Hinzu kommen Situationen, die wir vor allem auch bei Jugendlichen finden, also eine gewisse Perspektivlosigkeit: Man hat nicht das Gefühl - das war ja ein starker Wahlkampf Richtung Ampel-Regierung - dass die Ampel-Regierung in der Lage ist, die Probleme zu lösen. Und sobald man diesen Eindruck hat, diese Gemengelage, dass auf der einen Seite die Dinge nicht angegangen werden, so wie man sich das vorstellt, und einem auf der anderen Seite die Sachen unter den Nägeln brennen - wir sprechen von sehr emotionalisierter Politik im Moment - dann neigt man natürlich auch dazu, anderen Parteien, auch teilweise extremen Parteien, seine Stimme zu geben.

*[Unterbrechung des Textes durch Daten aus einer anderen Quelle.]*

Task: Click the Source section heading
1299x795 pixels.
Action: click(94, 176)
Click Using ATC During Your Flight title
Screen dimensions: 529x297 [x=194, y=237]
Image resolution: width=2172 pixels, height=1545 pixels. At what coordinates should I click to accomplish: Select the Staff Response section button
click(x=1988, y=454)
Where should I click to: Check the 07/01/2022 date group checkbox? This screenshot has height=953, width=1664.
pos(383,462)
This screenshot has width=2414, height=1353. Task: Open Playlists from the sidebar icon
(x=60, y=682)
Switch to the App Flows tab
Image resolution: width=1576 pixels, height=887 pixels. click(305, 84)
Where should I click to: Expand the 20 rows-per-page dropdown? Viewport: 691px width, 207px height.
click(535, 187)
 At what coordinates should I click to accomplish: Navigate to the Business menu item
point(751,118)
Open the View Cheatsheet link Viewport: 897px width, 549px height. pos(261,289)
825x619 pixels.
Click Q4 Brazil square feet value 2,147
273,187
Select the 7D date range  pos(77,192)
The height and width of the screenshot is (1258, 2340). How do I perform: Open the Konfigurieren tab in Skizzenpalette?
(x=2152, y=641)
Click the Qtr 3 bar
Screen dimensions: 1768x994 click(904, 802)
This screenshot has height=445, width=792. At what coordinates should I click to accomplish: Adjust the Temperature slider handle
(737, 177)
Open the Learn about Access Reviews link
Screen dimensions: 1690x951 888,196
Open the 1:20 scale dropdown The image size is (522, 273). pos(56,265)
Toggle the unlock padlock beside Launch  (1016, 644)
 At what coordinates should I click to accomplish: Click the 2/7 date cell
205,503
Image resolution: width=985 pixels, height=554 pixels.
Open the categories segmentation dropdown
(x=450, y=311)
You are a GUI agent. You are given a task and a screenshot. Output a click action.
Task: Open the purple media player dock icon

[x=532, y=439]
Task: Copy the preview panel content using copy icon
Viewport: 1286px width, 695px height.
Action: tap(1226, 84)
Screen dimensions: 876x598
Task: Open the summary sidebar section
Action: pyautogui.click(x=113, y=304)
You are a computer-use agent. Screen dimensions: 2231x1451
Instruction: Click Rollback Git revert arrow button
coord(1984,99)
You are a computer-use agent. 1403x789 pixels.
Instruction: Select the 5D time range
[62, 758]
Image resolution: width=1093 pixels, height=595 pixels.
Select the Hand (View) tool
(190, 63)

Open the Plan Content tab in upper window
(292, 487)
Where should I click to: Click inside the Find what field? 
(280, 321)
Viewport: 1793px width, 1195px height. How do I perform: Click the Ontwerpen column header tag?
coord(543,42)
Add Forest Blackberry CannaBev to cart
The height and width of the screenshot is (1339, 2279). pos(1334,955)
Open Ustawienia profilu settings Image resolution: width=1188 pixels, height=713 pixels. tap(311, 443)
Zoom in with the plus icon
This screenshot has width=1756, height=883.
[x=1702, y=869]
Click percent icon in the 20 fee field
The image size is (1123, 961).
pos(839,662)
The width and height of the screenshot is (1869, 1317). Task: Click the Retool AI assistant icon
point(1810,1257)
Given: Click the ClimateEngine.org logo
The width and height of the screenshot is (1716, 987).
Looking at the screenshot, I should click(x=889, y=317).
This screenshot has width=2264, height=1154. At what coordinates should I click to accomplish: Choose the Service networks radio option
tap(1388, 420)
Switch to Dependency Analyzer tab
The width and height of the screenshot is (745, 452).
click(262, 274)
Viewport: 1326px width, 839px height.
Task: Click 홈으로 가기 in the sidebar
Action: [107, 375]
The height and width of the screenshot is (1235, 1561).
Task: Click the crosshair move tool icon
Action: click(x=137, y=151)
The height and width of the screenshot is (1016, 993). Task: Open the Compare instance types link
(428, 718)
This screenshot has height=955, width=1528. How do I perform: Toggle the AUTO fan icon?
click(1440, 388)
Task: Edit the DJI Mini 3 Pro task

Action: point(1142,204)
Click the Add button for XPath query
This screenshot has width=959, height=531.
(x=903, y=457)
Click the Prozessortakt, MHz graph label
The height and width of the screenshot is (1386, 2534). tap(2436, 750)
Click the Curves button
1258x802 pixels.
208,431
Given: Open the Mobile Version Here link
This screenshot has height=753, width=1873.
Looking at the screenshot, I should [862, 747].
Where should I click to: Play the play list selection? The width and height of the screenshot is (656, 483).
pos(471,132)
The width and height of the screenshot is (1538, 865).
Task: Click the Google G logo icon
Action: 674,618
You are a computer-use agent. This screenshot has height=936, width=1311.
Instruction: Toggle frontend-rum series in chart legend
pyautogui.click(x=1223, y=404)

Warum war Volt so erfolgreich?

SWR Aktuell: Zwar nicht extrem, aber auch ein bisschen in diese Richtung passt der Erfolg von Volt zum Beispiel in Heidelberg, die jetzt mit drei Sitzen im Gemeinderat vertreten sind. Sind Volt so etwas wie die Grünen der Zukunft?

König: Volt, und das kam bislang in der Berichterstattung etwas zu kurz, war eine der wenigen Parteien, die, bezogen auf die europäische Dimension, sehr konkrete europapolitische Themen angesprochen hat. Beispielsweise die Forderung nach Einrichtung eines Vorschlagsrechts für das Europäische Parlament. Also das war eine der wenigen Parteien, die nicht Bundestagswahlkampf betrieben hat. Und Volt hat gewonnen, genauso wie auf der anderen Seite mit etwas pauschaleren, aber anti-europäischen Haltungen, BSW und AfD das getan haben. Also diejenigen, die sozusagen den Wähler abgeholt haben für die entsprechenden Wahlen, die konnten auch zulegen. Und da gehört Volt sicherlich dazu.